First, I looked at the function `y = tan(2x + pi/2)`. It's a tangent graph, but it's been squished and moved!

1. **Finding the Period:** The regular `tan(x)` graph repeats every `pi` units. But here, we have `2x` inside, which makes the graph cycle twice as fast! To find the new period, I just divide the usual period (`pi`) by that number next to `x` (which is 2).
Period = `pi / 2`. That was simple!

2. **Finding the Phase Shift:** The `+pi/2` inside the parenthesis means the graph moves horizontally.

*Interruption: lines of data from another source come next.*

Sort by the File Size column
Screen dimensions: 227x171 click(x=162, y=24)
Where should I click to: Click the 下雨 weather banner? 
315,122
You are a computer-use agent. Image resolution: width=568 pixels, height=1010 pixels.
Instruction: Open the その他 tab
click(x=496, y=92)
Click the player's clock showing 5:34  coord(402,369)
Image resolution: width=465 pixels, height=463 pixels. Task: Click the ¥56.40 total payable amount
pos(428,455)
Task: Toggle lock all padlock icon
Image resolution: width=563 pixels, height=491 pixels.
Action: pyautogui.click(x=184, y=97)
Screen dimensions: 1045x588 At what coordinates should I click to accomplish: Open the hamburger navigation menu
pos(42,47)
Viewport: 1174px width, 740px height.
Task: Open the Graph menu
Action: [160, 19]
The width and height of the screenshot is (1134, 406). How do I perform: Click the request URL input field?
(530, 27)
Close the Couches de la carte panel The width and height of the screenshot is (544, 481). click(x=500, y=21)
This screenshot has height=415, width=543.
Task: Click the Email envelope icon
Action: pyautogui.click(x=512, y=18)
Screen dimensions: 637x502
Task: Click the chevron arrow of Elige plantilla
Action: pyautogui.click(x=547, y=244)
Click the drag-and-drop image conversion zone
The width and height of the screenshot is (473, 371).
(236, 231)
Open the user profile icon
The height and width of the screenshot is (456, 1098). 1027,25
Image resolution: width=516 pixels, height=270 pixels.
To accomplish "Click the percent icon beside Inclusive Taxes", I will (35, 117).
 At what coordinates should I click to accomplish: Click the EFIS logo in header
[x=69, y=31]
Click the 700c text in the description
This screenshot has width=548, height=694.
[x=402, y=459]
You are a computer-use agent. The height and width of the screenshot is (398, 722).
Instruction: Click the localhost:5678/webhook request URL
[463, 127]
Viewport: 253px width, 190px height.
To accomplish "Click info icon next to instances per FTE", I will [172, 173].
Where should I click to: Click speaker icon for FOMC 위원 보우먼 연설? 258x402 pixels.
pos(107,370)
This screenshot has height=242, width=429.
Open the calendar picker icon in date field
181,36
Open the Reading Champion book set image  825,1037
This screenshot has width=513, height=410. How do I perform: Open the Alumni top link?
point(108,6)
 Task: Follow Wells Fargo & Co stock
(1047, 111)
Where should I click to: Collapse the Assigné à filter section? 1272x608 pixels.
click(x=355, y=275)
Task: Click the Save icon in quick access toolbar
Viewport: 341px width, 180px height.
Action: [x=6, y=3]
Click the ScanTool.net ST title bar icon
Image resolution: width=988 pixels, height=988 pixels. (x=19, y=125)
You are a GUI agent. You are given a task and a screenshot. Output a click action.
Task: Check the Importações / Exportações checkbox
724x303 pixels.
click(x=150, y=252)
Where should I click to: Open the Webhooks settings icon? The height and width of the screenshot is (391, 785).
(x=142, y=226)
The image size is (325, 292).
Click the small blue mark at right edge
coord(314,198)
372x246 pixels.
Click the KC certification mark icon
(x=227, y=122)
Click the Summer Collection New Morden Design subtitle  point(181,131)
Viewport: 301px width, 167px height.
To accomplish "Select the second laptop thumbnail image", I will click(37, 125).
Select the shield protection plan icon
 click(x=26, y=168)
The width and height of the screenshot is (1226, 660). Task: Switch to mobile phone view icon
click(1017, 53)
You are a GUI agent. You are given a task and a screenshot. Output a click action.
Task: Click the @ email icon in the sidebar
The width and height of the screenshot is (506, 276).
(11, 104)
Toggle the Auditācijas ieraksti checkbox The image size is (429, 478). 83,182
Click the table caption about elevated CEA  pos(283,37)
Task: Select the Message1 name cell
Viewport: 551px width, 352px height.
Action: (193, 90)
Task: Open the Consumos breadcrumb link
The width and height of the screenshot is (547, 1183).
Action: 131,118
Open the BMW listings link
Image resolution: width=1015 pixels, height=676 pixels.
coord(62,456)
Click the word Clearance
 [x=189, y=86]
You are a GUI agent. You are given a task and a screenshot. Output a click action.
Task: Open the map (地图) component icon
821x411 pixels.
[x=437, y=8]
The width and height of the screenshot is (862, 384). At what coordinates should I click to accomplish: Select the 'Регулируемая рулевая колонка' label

To figure out exactly how much and in which direction, I think about where the "middle" of the tangent graph usually is. For a plain `tan(x)`, the middle (where `y=0`) is at `x=0`. So, I need to find what `x` value makes the inside of our tangent function equal to 0.
`2x + pi/2 = 0`
`2x = -pi/2` (I moved `pi/2` to the other side, changing its sign)
`x = -pi/4` (Then I divided both sides by 2)
This `x = -pi/4` is our phase shift! It tells us the whole graph shifts `pi/4` units to the left.

3. **Finding the Asymptotes and Key Points for Graphing:**
The normal `tan(x)` graph has invisible vertical lines called asymptotes where the graph shoots off to infinity. For one cycle, these are usually at `x = -pi/2` and `x = pi/2`.
So, I took what's inside our tangent function (`2x + pi/2`) and set it equal to these values to find our new asymptotes:
* Left asymptote: `2x + pi/2 = -pi/2`
`2x = -pi`
`x = -pi/2`
* Right asymptote: `2x + pi/2 = pi/2`
`2x = 0`
`x = 0`
So, one full cycle of our graph is "sandwiched" between `x = -pi/2` and `x = 0`. If you check, the distance between these (`0 - (-pi/2) = pi/2`) is exactly our period!

Now for some specific points to help draw the curve:
* We already found the x-intercept from the phase shift: `(-pi/4, 0)`. This point is right in the middle of our asymptotes!
* For a standard `tan(x)` graph, we know `tan(pi/4) = 1` and `tan(-pi/4) = -1`. So I figured out what `x` values make `2x + pi/2` equal to `pi/4` and `-pi/4`.
* To get `y=1`: `2x + pi/2 = pi/4`
`2x = -pi/4`
`x = -pi/8`. So, we have the point `(-pi/8, 1)`.
* To get `y=-1`: `2x + pi/2 = -pi/4`
`2x = -3pi/4`
`x = -3pi/8`. So, we have the point `(-3pi/8, -1)`.

4. **Drawing the Graph:** With the asymptotes at `x = -pi/2` and `x = 0`, and the points `(-3pi/8, -1)`, `(-pi/4, 0)`, and `(-pi/8, 1)`, I can sketch the curve. It starts from negative infinity near the left asymptote, smoothly passes through these three points, and then goes up towards positive infinity near the right asymptote.